Multiview latent space learning with progressively fine-tuned deep features for unsupervised domain adaptation

Abstract

Unsupervised Domain Adaptation (UDA) and Multi-source Domain Adaptation (MDA) have emerged as practical techniques to address the domain shift between source and target domains with different statistical distributions, where the target domain often has unlabeled samples. In recent years, end-to-end training approaches have been employed to learn domain-invariant representations, which enable customized adaptations simultaneously for UDA and MDA tasks. Although the conventional pseudo-labeling approach can leverage unlabeled target samples, the potential for inaccurate pseudo-labeling is counterproductive. This work proposes a multiview latent space learning framework with progressively fine-tuned deep features to improve UDA and MDA performance. Specifically, we construct three views, including features directly extracted from pre-trained deep learning models, fine-tuned features with source samples, and fine-tuned features with source samples and pseudo-labeled target samples, to enable unsupervised clustering analysis.
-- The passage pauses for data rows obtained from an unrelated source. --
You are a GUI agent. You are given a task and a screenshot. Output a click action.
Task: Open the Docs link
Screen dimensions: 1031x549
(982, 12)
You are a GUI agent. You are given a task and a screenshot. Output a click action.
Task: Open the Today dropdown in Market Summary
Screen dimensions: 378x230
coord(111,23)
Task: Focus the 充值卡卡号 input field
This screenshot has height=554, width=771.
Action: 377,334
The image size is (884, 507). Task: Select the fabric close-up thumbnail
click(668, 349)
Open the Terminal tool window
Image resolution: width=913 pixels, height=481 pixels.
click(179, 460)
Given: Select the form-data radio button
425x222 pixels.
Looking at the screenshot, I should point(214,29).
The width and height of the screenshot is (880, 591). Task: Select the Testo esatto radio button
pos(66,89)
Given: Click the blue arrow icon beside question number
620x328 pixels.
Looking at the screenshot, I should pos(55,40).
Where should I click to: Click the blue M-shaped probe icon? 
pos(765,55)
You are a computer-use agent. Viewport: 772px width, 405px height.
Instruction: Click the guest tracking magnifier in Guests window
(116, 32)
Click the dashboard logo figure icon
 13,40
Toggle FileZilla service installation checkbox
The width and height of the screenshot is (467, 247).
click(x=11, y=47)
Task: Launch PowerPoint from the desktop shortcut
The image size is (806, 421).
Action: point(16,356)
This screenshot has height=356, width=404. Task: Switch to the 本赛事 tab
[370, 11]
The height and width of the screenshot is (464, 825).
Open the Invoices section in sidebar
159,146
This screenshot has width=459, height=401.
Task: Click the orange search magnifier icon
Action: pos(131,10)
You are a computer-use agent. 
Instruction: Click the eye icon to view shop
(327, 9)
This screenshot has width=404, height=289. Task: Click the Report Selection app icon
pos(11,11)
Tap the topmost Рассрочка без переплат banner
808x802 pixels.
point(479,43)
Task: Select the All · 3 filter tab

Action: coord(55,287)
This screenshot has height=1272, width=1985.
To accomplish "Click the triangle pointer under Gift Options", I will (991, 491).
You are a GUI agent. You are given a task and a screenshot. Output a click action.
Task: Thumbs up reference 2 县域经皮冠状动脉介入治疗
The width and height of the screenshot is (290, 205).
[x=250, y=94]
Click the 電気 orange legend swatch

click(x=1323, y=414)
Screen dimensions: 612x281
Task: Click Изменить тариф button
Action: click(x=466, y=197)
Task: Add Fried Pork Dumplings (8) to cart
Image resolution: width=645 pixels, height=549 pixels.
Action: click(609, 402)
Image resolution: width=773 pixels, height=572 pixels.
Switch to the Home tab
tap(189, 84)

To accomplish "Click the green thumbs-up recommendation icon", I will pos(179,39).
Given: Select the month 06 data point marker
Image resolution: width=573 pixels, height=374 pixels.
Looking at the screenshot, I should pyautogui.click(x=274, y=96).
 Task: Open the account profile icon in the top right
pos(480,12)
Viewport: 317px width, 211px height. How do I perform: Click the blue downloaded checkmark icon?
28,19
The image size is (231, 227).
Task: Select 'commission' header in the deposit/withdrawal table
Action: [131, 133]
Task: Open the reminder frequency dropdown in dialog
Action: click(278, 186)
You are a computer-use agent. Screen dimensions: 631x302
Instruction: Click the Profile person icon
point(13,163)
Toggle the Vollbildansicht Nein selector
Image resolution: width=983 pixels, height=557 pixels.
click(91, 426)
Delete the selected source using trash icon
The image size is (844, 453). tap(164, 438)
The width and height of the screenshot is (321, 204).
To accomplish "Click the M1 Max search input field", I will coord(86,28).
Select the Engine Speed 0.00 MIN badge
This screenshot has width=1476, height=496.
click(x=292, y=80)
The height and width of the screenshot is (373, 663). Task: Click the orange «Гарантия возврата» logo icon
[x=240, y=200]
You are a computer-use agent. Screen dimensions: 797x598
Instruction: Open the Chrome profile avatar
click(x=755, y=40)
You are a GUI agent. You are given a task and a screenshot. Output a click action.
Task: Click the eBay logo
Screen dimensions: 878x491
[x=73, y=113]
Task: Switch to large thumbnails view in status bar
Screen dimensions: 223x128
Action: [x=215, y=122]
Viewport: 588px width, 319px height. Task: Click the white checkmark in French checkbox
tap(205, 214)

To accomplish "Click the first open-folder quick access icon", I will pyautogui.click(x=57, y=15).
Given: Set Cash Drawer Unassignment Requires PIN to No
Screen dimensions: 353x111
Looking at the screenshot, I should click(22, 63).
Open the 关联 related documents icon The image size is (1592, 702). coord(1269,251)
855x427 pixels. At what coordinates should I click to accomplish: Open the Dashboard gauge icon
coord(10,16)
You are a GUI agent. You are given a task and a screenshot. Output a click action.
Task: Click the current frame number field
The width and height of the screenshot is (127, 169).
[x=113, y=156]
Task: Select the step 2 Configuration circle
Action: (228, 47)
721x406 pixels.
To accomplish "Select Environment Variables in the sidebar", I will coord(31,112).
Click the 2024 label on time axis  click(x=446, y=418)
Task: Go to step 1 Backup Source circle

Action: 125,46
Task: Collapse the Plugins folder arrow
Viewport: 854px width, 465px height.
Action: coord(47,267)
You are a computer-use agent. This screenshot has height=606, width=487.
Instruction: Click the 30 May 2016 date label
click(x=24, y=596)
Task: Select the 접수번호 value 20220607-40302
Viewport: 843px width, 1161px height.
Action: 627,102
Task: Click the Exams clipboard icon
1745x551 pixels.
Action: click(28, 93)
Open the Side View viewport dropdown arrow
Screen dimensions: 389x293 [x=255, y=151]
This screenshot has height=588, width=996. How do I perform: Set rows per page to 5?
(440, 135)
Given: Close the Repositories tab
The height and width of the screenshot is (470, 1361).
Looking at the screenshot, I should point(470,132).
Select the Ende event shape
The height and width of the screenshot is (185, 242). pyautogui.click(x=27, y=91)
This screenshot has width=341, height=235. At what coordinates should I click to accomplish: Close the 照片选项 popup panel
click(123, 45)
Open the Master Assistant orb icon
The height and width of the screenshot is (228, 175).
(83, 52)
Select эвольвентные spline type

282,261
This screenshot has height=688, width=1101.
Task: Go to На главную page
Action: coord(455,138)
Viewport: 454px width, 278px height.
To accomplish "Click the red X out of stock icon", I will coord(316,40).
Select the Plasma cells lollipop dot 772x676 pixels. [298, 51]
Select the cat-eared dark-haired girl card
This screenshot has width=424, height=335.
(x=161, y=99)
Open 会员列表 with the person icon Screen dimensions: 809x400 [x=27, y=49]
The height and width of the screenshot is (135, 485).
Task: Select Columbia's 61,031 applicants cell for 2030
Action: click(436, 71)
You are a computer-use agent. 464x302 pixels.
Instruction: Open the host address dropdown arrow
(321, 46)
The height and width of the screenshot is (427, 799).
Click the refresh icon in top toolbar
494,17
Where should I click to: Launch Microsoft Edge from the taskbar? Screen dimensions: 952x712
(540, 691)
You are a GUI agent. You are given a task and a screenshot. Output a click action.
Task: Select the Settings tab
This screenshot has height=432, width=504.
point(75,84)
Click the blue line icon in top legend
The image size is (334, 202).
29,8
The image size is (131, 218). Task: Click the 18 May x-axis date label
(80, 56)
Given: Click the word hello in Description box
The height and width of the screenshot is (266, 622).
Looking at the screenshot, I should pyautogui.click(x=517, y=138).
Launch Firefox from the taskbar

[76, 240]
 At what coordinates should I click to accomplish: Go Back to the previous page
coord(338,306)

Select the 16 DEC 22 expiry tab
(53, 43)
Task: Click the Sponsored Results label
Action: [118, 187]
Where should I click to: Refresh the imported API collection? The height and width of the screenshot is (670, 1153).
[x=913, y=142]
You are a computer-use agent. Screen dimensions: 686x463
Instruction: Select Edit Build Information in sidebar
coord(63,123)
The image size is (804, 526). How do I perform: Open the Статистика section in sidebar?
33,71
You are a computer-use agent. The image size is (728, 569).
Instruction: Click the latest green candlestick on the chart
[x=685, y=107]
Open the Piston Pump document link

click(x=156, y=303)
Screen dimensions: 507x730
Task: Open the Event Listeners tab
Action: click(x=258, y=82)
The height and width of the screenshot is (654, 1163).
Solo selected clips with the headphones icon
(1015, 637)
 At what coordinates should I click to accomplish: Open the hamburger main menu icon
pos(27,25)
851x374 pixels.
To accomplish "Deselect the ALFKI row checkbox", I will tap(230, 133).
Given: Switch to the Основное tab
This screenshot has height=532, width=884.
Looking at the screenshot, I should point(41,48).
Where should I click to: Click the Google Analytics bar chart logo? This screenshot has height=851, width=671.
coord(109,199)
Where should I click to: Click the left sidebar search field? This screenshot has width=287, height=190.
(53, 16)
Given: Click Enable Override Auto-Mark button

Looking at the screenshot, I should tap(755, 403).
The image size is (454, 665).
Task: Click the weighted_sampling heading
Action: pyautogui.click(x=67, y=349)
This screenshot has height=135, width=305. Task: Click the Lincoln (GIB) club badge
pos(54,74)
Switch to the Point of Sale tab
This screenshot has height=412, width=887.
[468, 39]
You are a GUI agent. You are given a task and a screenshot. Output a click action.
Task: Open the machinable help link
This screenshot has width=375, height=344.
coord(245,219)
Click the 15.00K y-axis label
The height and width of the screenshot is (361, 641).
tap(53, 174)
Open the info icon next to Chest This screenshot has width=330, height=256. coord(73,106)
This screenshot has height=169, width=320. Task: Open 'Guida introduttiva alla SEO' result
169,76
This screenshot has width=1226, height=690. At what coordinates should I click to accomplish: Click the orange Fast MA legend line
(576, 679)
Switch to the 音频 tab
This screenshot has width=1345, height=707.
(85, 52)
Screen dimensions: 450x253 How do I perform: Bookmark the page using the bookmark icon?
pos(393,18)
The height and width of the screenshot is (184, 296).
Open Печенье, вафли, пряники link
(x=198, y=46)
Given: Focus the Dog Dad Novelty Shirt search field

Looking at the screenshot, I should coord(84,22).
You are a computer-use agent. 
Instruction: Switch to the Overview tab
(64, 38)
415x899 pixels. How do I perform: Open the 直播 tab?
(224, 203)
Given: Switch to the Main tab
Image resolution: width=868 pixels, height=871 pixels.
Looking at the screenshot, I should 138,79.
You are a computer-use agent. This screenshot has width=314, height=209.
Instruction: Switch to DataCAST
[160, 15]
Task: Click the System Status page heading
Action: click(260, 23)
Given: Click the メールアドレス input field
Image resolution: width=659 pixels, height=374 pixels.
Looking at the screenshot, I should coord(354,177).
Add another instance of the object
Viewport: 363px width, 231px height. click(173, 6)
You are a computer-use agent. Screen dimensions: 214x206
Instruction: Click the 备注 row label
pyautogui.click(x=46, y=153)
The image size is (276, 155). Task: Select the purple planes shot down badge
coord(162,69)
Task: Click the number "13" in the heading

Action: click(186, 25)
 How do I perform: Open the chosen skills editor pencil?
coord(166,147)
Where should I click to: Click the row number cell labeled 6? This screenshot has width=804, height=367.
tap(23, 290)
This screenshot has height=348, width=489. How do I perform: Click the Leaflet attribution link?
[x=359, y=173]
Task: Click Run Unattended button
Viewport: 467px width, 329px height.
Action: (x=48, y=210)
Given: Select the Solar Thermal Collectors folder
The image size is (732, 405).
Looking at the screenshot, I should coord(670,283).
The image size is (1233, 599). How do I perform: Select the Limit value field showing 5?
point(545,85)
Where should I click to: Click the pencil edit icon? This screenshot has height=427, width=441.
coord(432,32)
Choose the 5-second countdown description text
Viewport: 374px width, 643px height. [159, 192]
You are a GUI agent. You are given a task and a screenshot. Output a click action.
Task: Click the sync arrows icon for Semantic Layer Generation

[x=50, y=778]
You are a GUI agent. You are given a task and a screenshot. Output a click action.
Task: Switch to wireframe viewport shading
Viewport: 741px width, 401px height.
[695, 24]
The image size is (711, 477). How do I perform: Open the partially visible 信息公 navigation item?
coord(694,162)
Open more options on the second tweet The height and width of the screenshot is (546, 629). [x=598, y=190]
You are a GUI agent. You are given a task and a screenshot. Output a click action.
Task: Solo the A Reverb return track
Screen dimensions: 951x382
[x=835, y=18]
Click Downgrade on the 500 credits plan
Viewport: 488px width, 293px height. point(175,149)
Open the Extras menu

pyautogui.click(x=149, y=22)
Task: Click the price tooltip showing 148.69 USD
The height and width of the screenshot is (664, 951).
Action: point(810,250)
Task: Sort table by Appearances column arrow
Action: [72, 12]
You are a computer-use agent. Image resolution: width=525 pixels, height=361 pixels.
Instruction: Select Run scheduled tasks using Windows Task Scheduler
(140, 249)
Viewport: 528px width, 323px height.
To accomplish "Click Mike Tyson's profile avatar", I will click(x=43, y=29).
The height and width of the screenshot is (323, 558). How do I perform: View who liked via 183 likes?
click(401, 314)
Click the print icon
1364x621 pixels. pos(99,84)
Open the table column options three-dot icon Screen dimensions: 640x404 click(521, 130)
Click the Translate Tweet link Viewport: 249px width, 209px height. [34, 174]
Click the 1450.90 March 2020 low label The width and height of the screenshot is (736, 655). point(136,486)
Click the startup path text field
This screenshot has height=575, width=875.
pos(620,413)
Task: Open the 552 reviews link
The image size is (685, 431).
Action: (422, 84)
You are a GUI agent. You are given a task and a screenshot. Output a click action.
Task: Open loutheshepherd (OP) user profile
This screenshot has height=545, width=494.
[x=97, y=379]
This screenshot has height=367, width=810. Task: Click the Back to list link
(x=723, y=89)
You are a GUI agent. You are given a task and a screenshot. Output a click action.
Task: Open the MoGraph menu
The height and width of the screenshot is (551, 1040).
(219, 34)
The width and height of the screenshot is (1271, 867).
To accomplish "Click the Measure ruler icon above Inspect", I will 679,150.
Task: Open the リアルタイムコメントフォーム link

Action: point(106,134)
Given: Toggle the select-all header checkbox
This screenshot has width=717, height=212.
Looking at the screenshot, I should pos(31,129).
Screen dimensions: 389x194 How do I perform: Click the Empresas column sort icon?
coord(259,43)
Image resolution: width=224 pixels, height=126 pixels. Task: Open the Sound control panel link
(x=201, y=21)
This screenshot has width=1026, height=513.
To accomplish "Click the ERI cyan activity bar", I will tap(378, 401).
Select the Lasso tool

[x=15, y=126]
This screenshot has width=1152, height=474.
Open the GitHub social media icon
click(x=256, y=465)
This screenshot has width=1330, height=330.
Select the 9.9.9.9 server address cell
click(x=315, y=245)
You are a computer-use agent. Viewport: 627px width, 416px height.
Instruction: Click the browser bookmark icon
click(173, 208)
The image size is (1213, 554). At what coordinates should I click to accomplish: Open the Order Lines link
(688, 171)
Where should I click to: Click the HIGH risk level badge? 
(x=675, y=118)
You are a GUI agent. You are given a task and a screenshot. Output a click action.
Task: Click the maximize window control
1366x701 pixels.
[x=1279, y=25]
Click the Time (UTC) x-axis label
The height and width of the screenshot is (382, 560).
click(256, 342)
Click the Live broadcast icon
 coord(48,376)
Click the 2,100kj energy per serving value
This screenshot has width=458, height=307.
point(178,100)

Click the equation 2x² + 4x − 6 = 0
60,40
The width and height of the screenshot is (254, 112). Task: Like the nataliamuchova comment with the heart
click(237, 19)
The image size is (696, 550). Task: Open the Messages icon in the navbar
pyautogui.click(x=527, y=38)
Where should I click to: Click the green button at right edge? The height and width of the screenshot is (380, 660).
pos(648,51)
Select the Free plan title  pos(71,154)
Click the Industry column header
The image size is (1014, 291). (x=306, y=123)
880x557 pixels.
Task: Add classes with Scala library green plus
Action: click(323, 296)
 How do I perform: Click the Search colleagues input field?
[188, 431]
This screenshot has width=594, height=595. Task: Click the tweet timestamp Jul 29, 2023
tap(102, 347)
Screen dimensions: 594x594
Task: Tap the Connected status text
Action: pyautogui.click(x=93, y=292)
More importantly, we utilize a multiview-based selective pseudo-labeling approach that selects the most confident labeled target samples with the maximum conditional probability. Through systematic experiential evaluations incorporating deep learning backbones such as ResNet-50 and DeiT-base, we demonstrate that our proposed multiview latent space learning method consistently outperforms state-of-the-art approaches on various UDA and MDA tasks.